First, let's remember that a function, let's call it `f`, from set `A` (the domain) to set `B` (the codomain) can be thought of as a collection of ordered pairs `(x, y)`. Here, `x` is an element from `A` (an input), and `y` is an element from `B` (its output). We can call this collection of pairs the "relation `f`".

a. **Rewriting one-to-one:**
Imagine our function `f` is a bunch of cards, and each card has an `(input, output)` pair written on it.
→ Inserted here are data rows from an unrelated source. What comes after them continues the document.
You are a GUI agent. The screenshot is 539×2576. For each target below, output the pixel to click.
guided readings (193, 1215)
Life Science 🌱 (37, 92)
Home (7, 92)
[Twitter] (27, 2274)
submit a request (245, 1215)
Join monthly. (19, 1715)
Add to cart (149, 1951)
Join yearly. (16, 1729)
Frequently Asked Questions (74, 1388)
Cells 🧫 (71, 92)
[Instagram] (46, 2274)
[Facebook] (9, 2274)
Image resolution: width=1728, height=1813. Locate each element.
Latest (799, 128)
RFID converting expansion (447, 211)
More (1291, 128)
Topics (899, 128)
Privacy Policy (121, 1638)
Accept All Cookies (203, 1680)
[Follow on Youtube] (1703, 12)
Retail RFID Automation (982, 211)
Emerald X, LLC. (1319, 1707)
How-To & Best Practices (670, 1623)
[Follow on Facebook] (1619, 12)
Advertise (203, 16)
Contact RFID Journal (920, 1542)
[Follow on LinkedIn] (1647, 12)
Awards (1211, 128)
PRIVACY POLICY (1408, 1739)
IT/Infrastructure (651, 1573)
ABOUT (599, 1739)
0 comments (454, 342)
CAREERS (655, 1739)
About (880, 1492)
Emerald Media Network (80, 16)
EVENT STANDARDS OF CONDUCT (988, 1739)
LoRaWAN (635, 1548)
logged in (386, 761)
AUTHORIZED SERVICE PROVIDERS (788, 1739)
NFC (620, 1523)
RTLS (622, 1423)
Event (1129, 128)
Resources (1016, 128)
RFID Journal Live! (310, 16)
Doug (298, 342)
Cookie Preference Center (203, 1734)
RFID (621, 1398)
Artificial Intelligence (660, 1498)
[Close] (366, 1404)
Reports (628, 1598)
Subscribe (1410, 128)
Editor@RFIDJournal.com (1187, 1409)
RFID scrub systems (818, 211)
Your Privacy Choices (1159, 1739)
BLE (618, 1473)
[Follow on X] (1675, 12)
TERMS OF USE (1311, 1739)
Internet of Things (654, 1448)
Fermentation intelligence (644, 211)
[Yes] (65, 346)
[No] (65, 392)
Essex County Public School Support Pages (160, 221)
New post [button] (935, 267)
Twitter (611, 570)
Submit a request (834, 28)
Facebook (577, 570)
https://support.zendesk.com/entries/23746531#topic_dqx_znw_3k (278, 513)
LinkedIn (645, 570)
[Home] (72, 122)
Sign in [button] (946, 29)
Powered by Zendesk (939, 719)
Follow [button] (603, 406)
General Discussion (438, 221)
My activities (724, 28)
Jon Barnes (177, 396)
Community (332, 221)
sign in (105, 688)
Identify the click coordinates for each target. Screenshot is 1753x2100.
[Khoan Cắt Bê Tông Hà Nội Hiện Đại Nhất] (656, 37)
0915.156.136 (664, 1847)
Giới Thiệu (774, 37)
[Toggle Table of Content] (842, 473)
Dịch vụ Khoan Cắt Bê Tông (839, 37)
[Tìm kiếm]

For a function to be **one-to-one**, it means that if you have two different cards that happen to have the *same output*, then those cards *must* have started with the *same input*! You can't have two different inputs giving you the exact same output.
So, if we have a pair `(x1, y)` and another pair `(x2, y)` both in our relation `f` (meaning `f(x1) = y` and `f(x2) = y`), then `x1` and `x2` *have* to be the same value.

b. **Rewriting onto:**
For a function to be **onto**, it's like every single possible output value in the codomain `B` (that's the set of all answers it *could* possibly give) *actually gets used* by at least one input! Nothing in `B` is left out; every `y` in `B` gets "hit" by an `x` from `A`.
So, if you pick any `y` from the set `B`, you will *always* be able to find at least one `x` from the set `A` such that the pair `(x, y)` is part of our relation `f`.